**Job 1**
Repeat, word for word, the part of the rows that opens with the line containing "The image size is (539, 505)." and closes with the line containing "(x=306, y=173)", including both of those lines.

**Passage provided**
——

Since 2013, GDP per capita in Russia has increased 5%. That’s lower than the world average, and below that of most developing countries. Before Maidan, GDP per capita in Russia was just 2% below the global average; now this gap is five times as big.

As Russia was seizing the Black Sea peninsula of Crimea three months after Maidan began, a top official in the Russian government said in private conversation that Crimea’s annexation could cost the country about $20 billion. “It’s expensive, but it’s worth it because this is a once in a lifetime opportunity,” he said at the time.

Today, it’s clear the official was several orders of magnitude wide of the mark. We cannot here give a precise figure for Russia’s self-inflicted economic losses as a result of its aggressive policies toward Ukraine. First, this is an ongoing process, and second, such a topic is a more proper subject for an academic book. Nonetheless, we can make some rough estimates of the cost of satisfying Moscow’s imperial ambitions.

Direct costs

One of the first major costs was a $15 billion loan to Ukraine that was accepted by Yanukovych’s government in December 2013. Along with a significant discount on gas prices, this was supposed to ease the concerns of the Ukrainian population — and help bring an end to the protests on Maidan. However, when Yanukovych fled Ukraine in February 2014, Russia had only transferred about a fifth of what was promised. At the time, Putin said this was a fraternal loan for the Ukrainian people. But most of those people, like the wider world, interpreted the loan as a gesture of political support for Yanukovych’s regime. The loan, which took the form of $3 billion worth of Ukrainian Eurobonds purchased by Russia, remains a dead weight in Russia’s National Welfare Fund and is accounted for annually. However, it’s very unlikely ever to be recovered.If we exclude expenditure on weapons amid the current war, the most significant direct cost deriving from the Ukraine conflict relates to the annexation of Crimea. Almost 10 years after it was absorbed into Russia, the peninsula remains a huge drain on the economy. That’s not changing anytime soon, with Crimea among the 10 most subsidized regions of Russia. In July 2014, Russia’s Finance Ministry calculated that Russia would spend 90 billion rubles ($1 billion) a year on Crimea, plus a further 100 billion on developing the region. Eighteen months later, ex-Finance Minister Alexei Kudrin put the figure closer to 200 billion rubles a year, adding that Crimea was worth the money.

Russia annexed four more regions of Ukraine amid the full-scale invasion in 2022. They are also costing the Kremlin a lot of money. In 2023, they will receive 410 billion rubles from the budget in direct subsidies. Figures for overall spending on the occupied territories, including construction and roads, are not publicly available – and it’s hard to give a good estimate.

Indirect costs

Russia’s strategy of destabilizing Ukraine after the Feb. 2014 revolution, as well as the annexation of Crimea and backing for rebels in Eastern Ukraine led to Western sanctions. Now, Russia is the most sanctioned country in the world (most of them were imposed after the Kremlin launched its full-scale invasion of Ukraine in 2022).

——

**Job 2**
Continue the passage on the economic cost to Russia of its policy toward Ukraine, starting right after its final sentence.

——

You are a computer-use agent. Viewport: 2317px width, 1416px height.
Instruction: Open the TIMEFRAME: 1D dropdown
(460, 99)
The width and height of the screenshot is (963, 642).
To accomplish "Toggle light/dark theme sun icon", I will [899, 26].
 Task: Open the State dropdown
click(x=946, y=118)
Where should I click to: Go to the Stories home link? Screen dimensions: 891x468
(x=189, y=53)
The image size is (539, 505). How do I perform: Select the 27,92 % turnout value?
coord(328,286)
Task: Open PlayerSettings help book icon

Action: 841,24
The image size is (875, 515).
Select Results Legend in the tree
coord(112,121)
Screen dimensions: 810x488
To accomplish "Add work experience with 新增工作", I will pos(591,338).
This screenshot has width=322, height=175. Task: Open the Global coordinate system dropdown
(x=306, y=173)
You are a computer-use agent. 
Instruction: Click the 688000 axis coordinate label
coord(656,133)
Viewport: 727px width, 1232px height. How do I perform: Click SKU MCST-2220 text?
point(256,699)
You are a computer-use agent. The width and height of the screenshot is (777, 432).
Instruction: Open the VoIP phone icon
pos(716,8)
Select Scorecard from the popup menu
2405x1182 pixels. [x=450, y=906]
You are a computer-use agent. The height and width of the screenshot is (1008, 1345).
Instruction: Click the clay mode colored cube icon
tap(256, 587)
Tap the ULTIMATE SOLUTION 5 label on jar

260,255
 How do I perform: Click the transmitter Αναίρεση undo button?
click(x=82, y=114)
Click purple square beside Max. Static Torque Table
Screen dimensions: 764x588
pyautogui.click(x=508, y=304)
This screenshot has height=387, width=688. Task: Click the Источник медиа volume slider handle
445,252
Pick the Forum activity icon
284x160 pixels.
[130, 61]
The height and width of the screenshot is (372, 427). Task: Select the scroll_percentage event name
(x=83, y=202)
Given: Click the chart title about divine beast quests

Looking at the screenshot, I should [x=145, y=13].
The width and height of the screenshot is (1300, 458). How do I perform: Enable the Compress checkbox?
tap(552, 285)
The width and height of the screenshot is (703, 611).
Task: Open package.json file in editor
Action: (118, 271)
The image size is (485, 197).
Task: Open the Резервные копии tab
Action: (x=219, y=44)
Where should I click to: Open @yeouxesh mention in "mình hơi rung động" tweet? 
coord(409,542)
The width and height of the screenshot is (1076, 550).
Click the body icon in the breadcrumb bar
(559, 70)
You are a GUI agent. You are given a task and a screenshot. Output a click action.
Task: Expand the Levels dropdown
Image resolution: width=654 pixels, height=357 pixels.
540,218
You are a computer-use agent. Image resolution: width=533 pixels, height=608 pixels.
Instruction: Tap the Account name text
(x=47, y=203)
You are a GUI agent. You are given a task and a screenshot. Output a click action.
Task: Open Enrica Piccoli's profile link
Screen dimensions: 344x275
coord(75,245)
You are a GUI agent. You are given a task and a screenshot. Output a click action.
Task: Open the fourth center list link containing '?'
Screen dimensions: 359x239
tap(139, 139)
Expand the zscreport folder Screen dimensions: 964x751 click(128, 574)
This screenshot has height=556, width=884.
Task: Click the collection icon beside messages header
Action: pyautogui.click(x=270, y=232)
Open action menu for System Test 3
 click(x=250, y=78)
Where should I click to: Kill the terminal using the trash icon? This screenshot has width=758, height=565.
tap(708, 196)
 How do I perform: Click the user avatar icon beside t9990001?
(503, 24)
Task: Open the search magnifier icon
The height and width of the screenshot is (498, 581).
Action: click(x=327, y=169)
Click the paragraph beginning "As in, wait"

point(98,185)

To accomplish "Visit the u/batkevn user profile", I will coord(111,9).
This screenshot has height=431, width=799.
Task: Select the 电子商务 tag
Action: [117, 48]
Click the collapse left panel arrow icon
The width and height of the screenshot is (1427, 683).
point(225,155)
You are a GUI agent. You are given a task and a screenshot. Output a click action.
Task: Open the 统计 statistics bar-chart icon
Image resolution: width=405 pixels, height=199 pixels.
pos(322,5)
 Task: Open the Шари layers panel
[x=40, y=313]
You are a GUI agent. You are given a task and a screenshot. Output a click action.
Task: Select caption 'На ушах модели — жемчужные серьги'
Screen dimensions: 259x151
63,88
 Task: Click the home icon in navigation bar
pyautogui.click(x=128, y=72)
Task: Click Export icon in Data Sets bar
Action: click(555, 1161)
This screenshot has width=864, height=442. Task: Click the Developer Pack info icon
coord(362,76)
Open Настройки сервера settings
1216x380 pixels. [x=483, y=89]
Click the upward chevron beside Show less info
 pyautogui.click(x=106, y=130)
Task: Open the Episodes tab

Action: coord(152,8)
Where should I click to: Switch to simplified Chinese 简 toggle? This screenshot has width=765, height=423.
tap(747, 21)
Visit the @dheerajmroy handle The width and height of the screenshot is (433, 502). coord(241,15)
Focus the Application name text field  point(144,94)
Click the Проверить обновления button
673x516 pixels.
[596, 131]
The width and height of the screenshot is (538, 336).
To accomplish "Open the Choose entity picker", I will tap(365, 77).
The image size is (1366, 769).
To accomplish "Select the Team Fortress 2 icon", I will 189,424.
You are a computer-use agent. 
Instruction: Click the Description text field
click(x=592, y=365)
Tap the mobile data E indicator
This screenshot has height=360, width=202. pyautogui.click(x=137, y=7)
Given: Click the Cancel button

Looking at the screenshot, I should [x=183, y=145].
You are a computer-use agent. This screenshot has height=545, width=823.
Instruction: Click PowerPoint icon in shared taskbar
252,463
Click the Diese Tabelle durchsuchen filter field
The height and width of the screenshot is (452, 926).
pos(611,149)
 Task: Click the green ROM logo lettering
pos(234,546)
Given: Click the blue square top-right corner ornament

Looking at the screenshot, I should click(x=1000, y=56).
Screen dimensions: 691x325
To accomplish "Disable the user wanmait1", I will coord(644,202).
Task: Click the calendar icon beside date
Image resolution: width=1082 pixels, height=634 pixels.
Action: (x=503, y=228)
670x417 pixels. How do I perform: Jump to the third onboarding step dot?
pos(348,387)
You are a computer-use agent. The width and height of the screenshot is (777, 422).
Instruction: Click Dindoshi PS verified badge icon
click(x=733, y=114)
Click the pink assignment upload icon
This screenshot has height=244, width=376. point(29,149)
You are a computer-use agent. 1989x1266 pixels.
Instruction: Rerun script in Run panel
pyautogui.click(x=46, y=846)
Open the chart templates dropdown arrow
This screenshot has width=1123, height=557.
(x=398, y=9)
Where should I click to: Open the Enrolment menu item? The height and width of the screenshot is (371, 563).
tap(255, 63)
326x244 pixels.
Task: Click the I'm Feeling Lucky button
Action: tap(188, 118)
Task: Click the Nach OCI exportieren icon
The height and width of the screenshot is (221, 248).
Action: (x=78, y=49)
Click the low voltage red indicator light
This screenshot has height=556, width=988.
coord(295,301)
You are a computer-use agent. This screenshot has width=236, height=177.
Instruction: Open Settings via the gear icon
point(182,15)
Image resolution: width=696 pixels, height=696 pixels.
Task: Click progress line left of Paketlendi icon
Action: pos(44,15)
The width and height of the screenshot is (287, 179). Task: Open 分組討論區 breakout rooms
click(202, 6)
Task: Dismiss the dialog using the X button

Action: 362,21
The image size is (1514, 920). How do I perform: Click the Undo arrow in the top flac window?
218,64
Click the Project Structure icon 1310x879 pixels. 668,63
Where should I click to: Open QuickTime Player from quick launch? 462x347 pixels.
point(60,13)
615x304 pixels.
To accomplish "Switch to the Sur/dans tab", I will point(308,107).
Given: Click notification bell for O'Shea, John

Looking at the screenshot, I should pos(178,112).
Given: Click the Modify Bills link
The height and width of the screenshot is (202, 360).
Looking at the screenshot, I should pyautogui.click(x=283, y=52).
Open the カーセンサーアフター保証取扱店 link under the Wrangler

——

**Output 1**
The image size is (539, 505). How do I perform: Select the 27,92 % turnout value?
coord(328,286)
Task: Open PlayerSettings help book icon

Action: 841,24
The image size is (875, 515).
Select Results Legend in the tree
coord(112,121)
Screen dimensions: 810x488
To accomplish "Add work experience with 新增工作", I will pos(591,338).
This screenshot has width=322, height=175. Task: Open the Global coordinate system dropdown
(x=306, y=173)

**Output 2**
Nonetheless, even in summer 2014, the West sanctioned whole sectors of the Russian economy, as well as specific companies. In response, the Kremlin imposed a temporary ban on food imports from countries that supported the sanctions. Those temporary restrictions remain in force a decade later, and there’s no sign of them changing any time soon.

The 2014 sanctions made it impossible for several major state-owned Russian companies – Sberbank, VTB, Rosneft, Gazpromneft, Transneft – to take out long-term loans on the global capital market. Food prices, along with the “political” devaluation of the ruble from 2014 to 2016 saw annual inflation almost double. 

The full-scale invasion in 2022 added at least $300 billion to those losses when Russian state assets in the West were frozen as a part of sanctions. Direct foreign investment, which had been rising, fell into decline after 2013 and has never returned to its earlier levels – in either absolute terms, or relative to Russian GDP.

Sanctions, and especially the on-going risk of more sanctions to come, have raised Russia’s credit risk level, which is higher than before the annexation of Crimea.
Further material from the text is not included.